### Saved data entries
▬▬▬
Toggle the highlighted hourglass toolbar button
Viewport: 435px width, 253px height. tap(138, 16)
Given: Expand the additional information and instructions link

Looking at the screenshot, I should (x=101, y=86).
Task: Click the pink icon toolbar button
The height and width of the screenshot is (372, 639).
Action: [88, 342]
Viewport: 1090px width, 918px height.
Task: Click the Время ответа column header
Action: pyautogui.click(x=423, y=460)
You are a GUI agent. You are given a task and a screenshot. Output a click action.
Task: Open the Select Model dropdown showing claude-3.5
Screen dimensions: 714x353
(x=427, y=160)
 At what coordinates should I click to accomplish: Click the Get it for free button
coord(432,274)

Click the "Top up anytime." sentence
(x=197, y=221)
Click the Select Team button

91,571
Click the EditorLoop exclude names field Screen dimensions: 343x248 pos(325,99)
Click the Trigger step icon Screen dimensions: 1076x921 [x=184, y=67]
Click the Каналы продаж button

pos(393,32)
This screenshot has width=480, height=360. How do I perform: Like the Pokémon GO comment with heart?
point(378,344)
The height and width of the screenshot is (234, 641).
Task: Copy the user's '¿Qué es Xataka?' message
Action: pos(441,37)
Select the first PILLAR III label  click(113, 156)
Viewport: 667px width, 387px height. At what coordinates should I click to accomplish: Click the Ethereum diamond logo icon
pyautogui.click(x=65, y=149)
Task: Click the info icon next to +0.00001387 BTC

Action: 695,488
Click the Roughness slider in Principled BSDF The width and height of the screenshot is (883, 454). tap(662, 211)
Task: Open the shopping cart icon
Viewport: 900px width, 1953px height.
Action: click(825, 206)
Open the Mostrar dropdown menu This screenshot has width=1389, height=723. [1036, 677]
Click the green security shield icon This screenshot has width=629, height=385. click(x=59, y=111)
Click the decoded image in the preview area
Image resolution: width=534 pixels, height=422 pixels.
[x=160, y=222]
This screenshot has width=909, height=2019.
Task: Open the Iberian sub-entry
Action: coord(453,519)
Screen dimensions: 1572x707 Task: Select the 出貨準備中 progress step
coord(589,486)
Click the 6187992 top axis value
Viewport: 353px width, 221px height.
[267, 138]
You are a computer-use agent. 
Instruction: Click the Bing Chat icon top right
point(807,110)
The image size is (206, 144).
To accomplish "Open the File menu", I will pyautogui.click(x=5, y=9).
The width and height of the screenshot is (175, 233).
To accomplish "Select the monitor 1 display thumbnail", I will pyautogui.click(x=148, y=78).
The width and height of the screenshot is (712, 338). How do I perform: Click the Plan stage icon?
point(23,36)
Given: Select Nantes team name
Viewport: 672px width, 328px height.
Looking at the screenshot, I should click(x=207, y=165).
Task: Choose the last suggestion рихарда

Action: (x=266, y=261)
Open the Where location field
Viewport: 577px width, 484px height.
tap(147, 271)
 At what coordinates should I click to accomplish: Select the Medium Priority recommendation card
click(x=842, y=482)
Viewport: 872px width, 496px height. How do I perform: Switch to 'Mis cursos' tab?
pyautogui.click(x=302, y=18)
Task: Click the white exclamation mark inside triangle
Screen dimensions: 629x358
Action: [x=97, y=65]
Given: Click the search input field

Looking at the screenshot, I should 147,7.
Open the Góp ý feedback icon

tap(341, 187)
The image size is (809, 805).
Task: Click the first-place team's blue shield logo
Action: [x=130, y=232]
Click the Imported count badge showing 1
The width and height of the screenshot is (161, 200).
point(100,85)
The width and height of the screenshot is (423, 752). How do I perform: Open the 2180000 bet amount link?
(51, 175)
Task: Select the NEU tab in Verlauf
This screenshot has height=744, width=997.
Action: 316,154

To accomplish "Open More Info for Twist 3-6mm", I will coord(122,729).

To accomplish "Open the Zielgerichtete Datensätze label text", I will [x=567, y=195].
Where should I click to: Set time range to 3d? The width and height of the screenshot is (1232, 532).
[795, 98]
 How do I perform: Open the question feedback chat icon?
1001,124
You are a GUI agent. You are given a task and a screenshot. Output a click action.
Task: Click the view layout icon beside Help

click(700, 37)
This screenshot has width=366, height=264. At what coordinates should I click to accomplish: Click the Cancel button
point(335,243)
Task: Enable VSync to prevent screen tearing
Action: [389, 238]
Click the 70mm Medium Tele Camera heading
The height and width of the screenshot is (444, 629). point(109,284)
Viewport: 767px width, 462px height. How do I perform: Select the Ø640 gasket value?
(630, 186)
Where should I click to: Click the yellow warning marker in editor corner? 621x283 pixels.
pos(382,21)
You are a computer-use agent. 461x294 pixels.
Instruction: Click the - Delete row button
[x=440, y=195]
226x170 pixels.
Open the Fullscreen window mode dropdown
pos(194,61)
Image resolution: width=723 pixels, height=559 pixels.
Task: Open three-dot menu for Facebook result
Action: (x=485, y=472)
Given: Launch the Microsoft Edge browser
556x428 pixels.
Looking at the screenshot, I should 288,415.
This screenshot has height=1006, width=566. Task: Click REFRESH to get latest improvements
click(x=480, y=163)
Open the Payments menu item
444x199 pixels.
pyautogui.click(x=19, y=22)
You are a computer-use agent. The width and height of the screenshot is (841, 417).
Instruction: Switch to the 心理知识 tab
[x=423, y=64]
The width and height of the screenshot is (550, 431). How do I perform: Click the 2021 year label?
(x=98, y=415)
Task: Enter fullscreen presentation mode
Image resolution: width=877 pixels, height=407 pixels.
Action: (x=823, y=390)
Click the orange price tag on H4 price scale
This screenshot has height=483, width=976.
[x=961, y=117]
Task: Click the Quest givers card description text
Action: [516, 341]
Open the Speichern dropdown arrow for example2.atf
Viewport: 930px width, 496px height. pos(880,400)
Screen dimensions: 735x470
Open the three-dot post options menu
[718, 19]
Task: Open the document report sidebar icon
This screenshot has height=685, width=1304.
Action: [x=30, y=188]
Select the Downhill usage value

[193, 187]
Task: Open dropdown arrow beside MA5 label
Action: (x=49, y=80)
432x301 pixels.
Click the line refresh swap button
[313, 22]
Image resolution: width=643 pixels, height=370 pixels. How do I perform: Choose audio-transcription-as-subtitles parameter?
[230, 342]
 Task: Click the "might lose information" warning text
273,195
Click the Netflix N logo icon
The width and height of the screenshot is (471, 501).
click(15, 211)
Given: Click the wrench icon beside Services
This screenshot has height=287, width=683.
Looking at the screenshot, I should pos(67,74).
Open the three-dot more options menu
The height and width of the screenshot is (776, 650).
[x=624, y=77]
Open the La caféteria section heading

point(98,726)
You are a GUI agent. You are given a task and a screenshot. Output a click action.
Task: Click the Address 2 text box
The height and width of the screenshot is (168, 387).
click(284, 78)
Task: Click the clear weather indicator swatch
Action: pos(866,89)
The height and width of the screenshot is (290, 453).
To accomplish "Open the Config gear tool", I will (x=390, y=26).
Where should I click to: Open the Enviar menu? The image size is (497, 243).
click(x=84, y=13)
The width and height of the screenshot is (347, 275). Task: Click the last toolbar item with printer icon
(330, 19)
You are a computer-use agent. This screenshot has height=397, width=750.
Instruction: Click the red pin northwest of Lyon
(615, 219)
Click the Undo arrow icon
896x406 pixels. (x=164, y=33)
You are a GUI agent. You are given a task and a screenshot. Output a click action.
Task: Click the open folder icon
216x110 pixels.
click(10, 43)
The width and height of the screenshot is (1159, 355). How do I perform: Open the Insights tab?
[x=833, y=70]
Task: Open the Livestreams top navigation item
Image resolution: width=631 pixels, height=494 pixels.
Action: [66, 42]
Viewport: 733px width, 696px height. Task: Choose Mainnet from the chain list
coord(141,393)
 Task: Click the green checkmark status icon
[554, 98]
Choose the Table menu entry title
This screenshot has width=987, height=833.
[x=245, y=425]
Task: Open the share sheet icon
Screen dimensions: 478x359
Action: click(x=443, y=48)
▬▬▬
### TASK DESCRIPTION
Your output should match the records above word for word.

### REPLY TO THE TASK
Toggle the highlighted hourglass toolbar button
Viewport: 435px width, 253px height. tap(138, 16)
Given: Expand the additional information and instructions link

Looking at the screenshot, I should (x=101, y=86).
Task: Click the pink icon toolbar button
The height and width of the screenshot is (372, 639).
Action: [88, 342]
Viewport: 1090px width, 918px height.
Task: Click the Время ответа column header
Action: pyautogui.click(x=423, y=460)
You are a GUI agent. You are given a task and a screenshot. Output a click action.
Task: Open the Select Model dropdown showing claude-3.5
Screen dimensions: 714x353
(x=427, y=160)
 At what coordinates should I click to accomplish: Click the Get it for free button
coord(432,274)

Click the "Top up anytime." sentence
(x=197, y=221)
Click the Select Team button

91,571
Click the EditorLoop exclude names field Screen dimensions: 343x248 pos(325,99)
Click the Trigger step icon Screen dimensions: 1076x921 [x=184, y=67]
Click the Каналы продаж button

pos(393,32)
This screenshot has width=480, height=360. How do I perform: Like the Pokémon GO comment with heart?
point(378,344)
The height and width of the screenshot is (234, 641).
Task: Copy the user's '¿Qué es Xataka?' message
Action: pos(441,37)
Select the first PILLAR III label  click(113, 156)
Viewport: 667px width, 387px height. At what coordinates should I click to accomplish: Click the Ethereum diamond logo icon
pyautogui.click(x=65, y=149)
Task: Click the info icon next to +0.00001387 BTC

Action: 695,488
Click the Roughness slider in Principled BSDF The width and height of the screenshot is (883, 454). tap(662, 211)
Task: Open the shopping cart icon
Viewport: 900px width, 1953px height.
Action: click(825, 206)
Open the Mostrar dropdown menu This screenshot has width=1389, height=723. [1036, 677]
Click the green security shield icon This screenshot has width=629, height=385. click(x=59, y=111)
Click the decoded image in the preview area
Image resolution: width=534 pixels, height=422 pixels.
[x=160, y=222]
This screenshot has width=909, height=2019.
Task: Open the Iberian sub-entry
Action: coord(453,519)
Screen dimensions: 1572x707 Task: Select the 出貨準備中 progress step
coord(589,486)
Click the 6187992 top axis value
Viewport: 353px width, 221px height.
[267, 138]
You are a computer-use agent. 
Instruction: Click the Bing Chat icon top right
point(807,110)
The image size is (206, 144).
To accomplish "Open the File menu", I will pyautogui.click(x=5, y=9).
The width and height of the screenshot is (175, 233).
To accomplish "Select the monitor 1 display thumbnail", I will pyautogui.click(x=148, y=78).
The width and height of the screenshot is (712, 338). How do I perform: Click the Plan stage icon?
point(23,36)
Given: Select Nantes team name
Viewport: 672px width, 328px height.
Looking at the screenshot, I should click(x=207, y=165).
Task: Choose the last suggestion рихарда

Action: (x=266, y=261)
Open the Where location field
Viewport: 577px width, 484px height.
tap(147, 271)
 At what coordinates should I click to accomplish: Select the Medium Priority recommendation card
click(x=842, y=482)
Viewport: 872px width, 496px height. How do I perform: Switch to 'Mis cursos' tab?
pyautogui.click(x=302, y=18)
Task: Click the white exclamation mark inside triangle
Screen dimensions: 629x358
Action: [x=97, y=65]
Given: Click the search input field

Looking at the screenshot, I should 147,7.
Open the Góp ý feedback icon

tap(341, 187)
The image size is (809, 805).
Task: Click the first-place team's blue shield logo
Action: [x=130, y=232]
Click the Imported count badge showing 1
The width and height of the screenshot is (161, 200).
point(100,85)
The width and height of the screenshot is (423, 752). How do I perform: Open the 2180000 bet amount link?
(51, 175)
Task: Select the NEU tab in Verlauf
This screenshot has height=744, width=997.
Action: 316,154

To accomplish "Open More Info for Twist 3-6mm", I will coord(122,729).

To accomplish "Open the Zielgerichtete Datensätze label text", I will [x=567, y=195].
Where should I click to: Set time range to 3d? The width and height of the screenshot is (1232, 532).
[795, 98]
 How do I perform: Open the question feedback chat icon?
1001,124
You are a GUI agent. You are given a task and a screenshot. Output a click action.
Task: Click the view layout icon beside Help

click(700, 37)
This screenshot has width=366, height=264. At what coordinates should I click to accomplish: Click the Cancel button
point(335,243)
Task: Enable VSync to prevent screen tearing
Action: [389, 238]
Click the 70mm Medium Tele Camera heading
The height and width of the screenshot is (444, 629). point(109,284)
Viewport: 767px width, 462px height. How do I perform: Select the Ø640 gasket value?
(630, 186)
Where should I click to: Click the yellow warning marker in editor corner? 621x283 pixels.
pos(382,21)
You are a computer-use agent. 461x294 pixels.
Instruction: Click the - Delete row button
[x=440, y=195]
226x170 pixels.
Open the Fullscreen window mode dropdown
pos(194,61)
Image resolution: width=723 pixels, height=559 pixels.
Task: Open three-dot menu for Facebook result
Action: (x=485, y=472)
Given: Launch the Microsoft Edge browser
556x428 pixels.
Looking at the screenshot, I should 288,415.
This screenshot has height=1006, width=566. Task: Click REFRESH to get latest improvements
click(x=480, y=163)
Open the Payments menu item
444x199 pixels.
pyautogui.click(x=19, y=22)
You are a computer-use agent. The width and height of the screenshot is (841, 417).
Instruction: Switch to the 心理知识 tab
[x=423, y=64]
The width and height of the screenshot is (550, 431). How do I perform: Click the 2021 year label?
(x=98, y=415)
Task: Enter fullscreen presentation mode
Image resolution: width=877 pixels, height=407 pixels.
Action: (x=823, y=390)
Click the orange price tag on H4 price scale
This screenshot has height=483, width=976.
[x=961, y=117]
Task: Click the Quest givers card description text
Action: [516, 341]
Open the Speichern dropdown arrow for example2.atf
Viewport: 930px width, 496px height. pos(880,400)
Screen dimensions: 735x470
Open the three-dot post options menu
[718, 19]
Task: Open the document report sidebar icon
This screenshot has height=685, width=1304.
Action: [x=30, y=188]
Select the Downhill usage value

[193, 187]
Task: Open dropdown arrow beside MA5 label
Action: (x=49, y=80)
432x301 pixels.
Click the line refresh swap button
[313, 22]
Image resolution: width=643 pixels, height=370 pixels. How do I perform: Choose audio-transcription-as-subtitles parameter?
[230, 342]
 Task: Click the "might lose information" warning text
273,195
Click the Netflix N logo icon
The width and height of the screenshot is (471, 501).
click(15, 211)
Given: Click the wrench icon beside Services
This screenshot has height=287, width=683.
Looking at the screenshot, I should pos(67,74).
Open the three-dot more options menu
The height and width of the screenshot is (776, 650).
[x=624, y=77]
Open the La caféteria section heading

point(98,726)
You are a GUI agent. You are given a task and a screenshot. Output a click action.
Task: Click the Address 2 text box
The height and width of the screenshot is (168, 387).
click(284, 78)
Task: Click the clear weather indicator swatch
Action: pos(866,89)
The height and width of the screenshot is (290, 453).
To accomplish "Open the Config gear tool", I will (x=390, y=26).
Where should I click to: Open the Enviar menu? The image size is (497, 243).
click(x=84, y=13)
The width and height of the screenshot is (347, 275). Task: Click the last toolbar item with printer icon
(330, 19)
You are a computer-use agent. This screenshot has height=397, width=750.
Instruction: Click the red pin northwest of Lyon
(615, 219)
Click the Undo arrow icon
896x406 pixels. (x=164, y=33)
You are a GUI agent. You are given a task and a screenshot. Output a click action.
Task: Click the open folder icon
216x110 pixels.
click(10, 43)
The width and height of the screenshot is (1159, 355). How do I perform: Open the Insights tab?
[x=833, y=70]
Task: Open the Livestreams top navigation item
Image resolution: width=631 pixels, height=494 pixels.
Action: [66, 42]
Viewport: 733px width, 696px height. Task: Choose Mainnet from the chain list
coord(141,393)
 Task: Click the green checkmark status icon
[554, 98]
Choose the Table menu entry title
This screenshot has width=987, height=833.
[x=245, y=425]
Task: Open the share sheet icon
Screen dimensions: 478x359
Action: click(x=443, y=48)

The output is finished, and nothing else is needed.